The time was ripe for a good old-fashioned bench-clearing brawl. Neither the Dodgers (3-3) nor the Reds (2-4) had been faring well. "We're not getting the big hit or the big out when we need it," said Los Angeles Manager Tom Lasorda. The Dodgers proved him right, dropping two winnable games, 3-2 and 7-6, to San Diego.
While committing three errors in a 12-2 loss to San Francisco, the Reds looked worse. In that forgettable game, two Red runners ended a threat by winding up together at third, and a third runner was thrown out at home by 20 feet.
Then came fight time. With the Dodgers ahead 14-2, the Reds were already on edge as Los Angeles' Davey Lopes took an unexpected swing at a 3-0 pitch—and homered. Now the Reds were seething. Trouble came, as it usually does, with an act of retribution. The next time Lopes came to bat, Cincy's Dave Tomlin threw four straight brushbacks, one of which sailed behind Lopes' neck. The Dodgers charged Tomlin en masse; the Reds charged the Dodgers en masse. After matters seemed to have cooled, the Dodgers' Derrel Thomas and the Reds' Rick Auerbach staged a fracas of their own, prompting another general brawl.
The Dodgers got the best of the evening. They not only won 17-6 on a club-record-tying seven homers, but also got an inning's work from the reactivated Reliever Terry Forster, who retired the side in his first outing of the season. Earlier, Don Sutton set a club record by getting his 210th victory, one more than Don Drysdale.
Three San Diego (3-4) irregulars—Kurt Bevacqua, Broderick Perkins and Dan Briggs—had game-winning, ninth-inning RBIs. Padre regulars didn't fare as well, as the team scored just 17 runs in seven games. Not even the signing of Pitcher Gaylord Perry through 1980 was particularly cheering. Embarrassed that Perry had gotten a loss and a no-decision despite giving up only one earned run in two starts, owner Ray Kroc wrote him, "Not a run for you and that's sad."

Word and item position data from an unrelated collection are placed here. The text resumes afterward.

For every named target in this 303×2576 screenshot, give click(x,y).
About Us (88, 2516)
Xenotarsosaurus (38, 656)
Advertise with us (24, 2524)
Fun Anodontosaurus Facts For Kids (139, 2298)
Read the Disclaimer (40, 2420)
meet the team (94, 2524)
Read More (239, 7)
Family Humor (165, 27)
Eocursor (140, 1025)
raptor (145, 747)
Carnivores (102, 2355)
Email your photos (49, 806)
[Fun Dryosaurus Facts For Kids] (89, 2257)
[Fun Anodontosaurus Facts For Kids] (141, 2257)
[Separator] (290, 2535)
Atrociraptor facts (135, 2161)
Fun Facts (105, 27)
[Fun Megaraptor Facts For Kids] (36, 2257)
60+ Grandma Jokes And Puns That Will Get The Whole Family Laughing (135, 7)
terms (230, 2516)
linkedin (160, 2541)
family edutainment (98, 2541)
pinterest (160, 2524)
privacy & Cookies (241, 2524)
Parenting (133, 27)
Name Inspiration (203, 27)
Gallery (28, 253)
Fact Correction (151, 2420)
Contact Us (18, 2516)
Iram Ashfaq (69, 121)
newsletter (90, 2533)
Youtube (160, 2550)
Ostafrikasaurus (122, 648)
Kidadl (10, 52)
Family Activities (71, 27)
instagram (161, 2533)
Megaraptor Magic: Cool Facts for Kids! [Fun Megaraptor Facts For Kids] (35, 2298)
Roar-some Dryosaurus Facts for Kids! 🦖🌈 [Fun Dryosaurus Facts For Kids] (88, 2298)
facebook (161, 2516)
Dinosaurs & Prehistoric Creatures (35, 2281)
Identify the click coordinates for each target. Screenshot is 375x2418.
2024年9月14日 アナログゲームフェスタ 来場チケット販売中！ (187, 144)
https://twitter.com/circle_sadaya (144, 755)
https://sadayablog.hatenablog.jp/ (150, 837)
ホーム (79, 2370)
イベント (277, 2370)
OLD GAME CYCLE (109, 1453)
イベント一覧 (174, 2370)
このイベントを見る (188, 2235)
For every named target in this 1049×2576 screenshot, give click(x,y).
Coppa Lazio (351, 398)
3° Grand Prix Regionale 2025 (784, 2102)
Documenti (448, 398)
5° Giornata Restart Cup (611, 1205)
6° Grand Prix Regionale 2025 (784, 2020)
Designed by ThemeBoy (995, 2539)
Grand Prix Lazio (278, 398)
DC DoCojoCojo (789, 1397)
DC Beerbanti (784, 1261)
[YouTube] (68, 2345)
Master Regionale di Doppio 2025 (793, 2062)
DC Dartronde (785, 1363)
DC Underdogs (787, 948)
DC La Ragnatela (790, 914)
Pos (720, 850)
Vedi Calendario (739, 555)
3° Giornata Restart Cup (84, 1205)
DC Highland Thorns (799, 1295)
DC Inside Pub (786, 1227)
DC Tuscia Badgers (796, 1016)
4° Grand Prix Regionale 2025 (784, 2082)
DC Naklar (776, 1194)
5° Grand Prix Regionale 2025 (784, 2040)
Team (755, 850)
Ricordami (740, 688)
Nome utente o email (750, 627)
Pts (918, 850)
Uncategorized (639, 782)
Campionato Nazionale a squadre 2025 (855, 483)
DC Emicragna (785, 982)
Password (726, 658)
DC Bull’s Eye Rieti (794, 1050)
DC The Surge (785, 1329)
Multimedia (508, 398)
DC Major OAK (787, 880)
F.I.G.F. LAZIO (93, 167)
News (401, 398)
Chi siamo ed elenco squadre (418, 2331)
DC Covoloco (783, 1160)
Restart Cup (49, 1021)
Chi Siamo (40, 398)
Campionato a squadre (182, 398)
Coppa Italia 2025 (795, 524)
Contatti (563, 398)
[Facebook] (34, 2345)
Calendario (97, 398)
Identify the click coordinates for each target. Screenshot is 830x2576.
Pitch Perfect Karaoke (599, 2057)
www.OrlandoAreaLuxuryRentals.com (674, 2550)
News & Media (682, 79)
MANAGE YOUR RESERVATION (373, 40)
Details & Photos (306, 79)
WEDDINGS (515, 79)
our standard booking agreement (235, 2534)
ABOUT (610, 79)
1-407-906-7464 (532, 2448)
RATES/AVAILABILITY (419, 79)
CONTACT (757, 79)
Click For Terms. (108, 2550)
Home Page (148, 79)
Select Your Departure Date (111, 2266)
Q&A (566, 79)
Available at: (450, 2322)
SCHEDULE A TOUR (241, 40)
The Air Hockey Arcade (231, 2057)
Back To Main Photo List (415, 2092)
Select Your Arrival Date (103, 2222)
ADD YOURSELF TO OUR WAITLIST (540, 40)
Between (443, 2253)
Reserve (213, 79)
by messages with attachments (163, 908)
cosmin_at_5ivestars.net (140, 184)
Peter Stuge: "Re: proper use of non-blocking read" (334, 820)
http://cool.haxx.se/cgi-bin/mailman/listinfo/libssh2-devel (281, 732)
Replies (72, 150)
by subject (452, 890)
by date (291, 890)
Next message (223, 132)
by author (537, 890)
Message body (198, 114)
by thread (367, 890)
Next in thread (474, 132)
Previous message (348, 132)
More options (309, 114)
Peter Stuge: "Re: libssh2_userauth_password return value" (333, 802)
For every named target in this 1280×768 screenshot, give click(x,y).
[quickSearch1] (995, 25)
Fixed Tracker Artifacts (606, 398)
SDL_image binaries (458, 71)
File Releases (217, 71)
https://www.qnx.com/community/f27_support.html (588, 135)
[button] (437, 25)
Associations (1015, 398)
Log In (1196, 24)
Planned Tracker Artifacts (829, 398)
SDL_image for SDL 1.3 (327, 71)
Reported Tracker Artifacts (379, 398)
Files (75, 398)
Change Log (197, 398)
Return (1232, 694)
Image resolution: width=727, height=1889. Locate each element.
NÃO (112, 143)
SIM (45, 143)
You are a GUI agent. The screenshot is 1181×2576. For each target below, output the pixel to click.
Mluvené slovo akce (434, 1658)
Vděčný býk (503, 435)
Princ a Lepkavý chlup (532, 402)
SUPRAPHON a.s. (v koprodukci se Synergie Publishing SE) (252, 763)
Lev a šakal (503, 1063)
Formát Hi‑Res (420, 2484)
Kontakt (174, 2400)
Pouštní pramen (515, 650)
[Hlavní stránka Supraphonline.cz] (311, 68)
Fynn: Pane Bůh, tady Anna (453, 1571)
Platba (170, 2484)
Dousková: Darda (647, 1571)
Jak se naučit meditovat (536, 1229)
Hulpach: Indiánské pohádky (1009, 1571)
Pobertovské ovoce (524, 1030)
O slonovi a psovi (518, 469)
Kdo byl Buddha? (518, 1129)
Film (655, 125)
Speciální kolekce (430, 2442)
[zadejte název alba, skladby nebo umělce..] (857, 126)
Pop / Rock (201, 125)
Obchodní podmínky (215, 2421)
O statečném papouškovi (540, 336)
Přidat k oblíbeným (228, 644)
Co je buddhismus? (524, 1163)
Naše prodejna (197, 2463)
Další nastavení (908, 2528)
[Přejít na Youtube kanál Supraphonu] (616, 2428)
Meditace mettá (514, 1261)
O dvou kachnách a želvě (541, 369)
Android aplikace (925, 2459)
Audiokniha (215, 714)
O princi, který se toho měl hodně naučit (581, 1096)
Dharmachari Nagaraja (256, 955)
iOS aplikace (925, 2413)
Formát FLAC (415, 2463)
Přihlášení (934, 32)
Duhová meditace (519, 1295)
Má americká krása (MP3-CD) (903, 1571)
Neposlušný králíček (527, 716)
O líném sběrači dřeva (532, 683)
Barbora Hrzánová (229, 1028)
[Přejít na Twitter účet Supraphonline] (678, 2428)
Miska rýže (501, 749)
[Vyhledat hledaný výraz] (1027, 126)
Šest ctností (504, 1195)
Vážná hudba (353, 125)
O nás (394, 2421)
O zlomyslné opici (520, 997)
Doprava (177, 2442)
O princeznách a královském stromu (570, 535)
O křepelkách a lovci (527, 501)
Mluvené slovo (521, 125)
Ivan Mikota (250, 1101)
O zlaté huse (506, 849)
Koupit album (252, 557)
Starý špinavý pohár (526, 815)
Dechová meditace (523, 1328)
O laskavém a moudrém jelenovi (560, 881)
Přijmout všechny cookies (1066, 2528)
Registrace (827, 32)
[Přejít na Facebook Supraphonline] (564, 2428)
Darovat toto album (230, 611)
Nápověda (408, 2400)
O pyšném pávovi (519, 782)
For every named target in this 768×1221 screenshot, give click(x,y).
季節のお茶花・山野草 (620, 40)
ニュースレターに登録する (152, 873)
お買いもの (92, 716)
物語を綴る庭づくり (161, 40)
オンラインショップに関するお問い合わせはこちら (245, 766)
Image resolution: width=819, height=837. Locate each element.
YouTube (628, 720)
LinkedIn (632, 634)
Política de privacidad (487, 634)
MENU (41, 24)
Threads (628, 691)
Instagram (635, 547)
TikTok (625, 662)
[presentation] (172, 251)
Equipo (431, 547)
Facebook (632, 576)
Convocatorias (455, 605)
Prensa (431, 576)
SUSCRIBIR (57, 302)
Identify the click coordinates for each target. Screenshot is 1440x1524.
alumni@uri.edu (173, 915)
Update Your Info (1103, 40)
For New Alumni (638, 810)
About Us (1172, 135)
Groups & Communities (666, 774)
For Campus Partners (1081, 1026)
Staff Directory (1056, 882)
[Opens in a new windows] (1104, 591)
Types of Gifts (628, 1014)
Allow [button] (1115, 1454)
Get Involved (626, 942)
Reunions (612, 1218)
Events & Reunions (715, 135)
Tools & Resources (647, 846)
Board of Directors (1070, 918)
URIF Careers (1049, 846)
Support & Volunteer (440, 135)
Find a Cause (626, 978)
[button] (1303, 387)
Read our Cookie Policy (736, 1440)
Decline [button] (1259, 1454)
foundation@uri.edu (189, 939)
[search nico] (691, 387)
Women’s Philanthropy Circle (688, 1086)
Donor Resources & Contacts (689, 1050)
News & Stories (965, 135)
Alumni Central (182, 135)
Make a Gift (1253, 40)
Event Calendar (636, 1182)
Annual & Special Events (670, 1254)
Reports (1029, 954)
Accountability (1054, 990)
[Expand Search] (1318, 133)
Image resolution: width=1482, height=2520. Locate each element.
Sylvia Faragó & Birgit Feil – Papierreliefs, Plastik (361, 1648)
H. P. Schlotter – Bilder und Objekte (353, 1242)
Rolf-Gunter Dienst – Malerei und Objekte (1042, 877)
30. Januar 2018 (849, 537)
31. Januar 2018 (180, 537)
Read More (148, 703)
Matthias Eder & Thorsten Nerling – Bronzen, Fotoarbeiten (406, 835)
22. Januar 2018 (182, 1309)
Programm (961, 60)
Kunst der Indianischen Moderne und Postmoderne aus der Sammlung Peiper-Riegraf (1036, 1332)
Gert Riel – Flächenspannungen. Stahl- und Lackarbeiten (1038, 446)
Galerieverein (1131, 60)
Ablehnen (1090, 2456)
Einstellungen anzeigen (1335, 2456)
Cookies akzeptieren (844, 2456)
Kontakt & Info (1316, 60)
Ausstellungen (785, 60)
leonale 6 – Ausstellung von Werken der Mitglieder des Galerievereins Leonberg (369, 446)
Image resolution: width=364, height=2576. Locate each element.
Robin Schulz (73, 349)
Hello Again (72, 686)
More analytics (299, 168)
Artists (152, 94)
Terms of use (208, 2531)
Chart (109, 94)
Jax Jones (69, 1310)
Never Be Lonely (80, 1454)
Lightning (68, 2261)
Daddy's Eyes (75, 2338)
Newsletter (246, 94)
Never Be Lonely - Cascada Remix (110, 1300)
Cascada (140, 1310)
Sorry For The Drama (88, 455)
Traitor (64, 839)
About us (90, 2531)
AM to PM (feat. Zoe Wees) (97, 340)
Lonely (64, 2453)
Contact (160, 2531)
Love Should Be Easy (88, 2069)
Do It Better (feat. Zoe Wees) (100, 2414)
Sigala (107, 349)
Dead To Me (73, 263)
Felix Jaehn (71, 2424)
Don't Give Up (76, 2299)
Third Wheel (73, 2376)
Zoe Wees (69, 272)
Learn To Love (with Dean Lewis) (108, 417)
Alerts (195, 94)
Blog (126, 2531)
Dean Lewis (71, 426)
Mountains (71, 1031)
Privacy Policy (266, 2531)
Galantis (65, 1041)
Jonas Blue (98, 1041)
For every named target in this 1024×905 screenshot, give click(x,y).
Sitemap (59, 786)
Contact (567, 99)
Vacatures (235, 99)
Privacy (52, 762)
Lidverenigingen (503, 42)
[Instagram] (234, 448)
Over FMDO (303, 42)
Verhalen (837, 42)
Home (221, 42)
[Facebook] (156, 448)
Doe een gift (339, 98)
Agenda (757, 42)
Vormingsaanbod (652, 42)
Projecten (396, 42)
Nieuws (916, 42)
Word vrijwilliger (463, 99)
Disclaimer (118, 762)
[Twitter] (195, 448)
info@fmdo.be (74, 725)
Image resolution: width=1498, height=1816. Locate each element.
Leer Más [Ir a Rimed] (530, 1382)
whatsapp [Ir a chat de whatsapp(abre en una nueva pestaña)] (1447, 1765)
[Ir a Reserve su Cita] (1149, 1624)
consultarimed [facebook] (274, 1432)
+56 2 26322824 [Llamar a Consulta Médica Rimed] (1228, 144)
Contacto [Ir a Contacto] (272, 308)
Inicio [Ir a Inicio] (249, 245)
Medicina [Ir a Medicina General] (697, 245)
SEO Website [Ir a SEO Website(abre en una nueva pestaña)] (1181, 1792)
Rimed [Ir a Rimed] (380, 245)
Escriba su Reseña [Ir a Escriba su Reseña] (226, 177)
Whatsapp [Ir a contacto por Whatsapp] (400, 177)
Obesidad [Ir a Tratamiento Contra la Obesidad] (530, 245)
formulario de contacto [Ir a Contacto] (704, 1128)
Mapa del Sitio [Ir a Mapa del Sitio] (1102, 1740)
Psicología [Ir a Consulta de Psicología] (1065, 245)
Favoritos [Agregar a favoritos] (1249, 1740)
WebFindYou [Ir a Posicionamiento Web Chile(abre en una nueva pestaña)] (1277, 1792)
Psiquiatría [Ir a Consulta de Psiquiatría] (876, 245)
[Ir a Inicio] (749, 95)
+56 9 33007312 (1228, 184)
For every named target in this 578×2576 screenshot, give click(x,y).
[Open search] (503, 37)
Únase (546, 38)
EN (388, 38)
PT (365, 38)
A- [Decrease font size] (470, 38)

The news was sadder still in Atlanta (3-3), where slugger Dale Murphy (13 homers, 36 RBIs) will be out six to eight weeks recuperating from a knee operation. However, the Braves did brighten the spirits of Houston's Joe Niekro, who received a bottle of fine wine from brother Phil after beating Atlanta 4-1 for his 100th victory. At week's end he defeated the Padres 9-0 for his fifth straight victory. In that win the Astros (4-3) got a first-inning run for the 21st time this year. They have scored 23% of their runs in their first at bat. Alas, Pitcher Ken Forsch was placed on the 21-day disabled list with tendinitis.
Bob Knepper helped give the Giants a 4-2 week by beating Atlanta 6-4 on his 25th birthday. Nevertheless, there was an ill wind blowing across the Bay. The Giants have informed their Candlestick Park landlord—the city of San Francisco—that the newly installed grass surface is uneven and soft.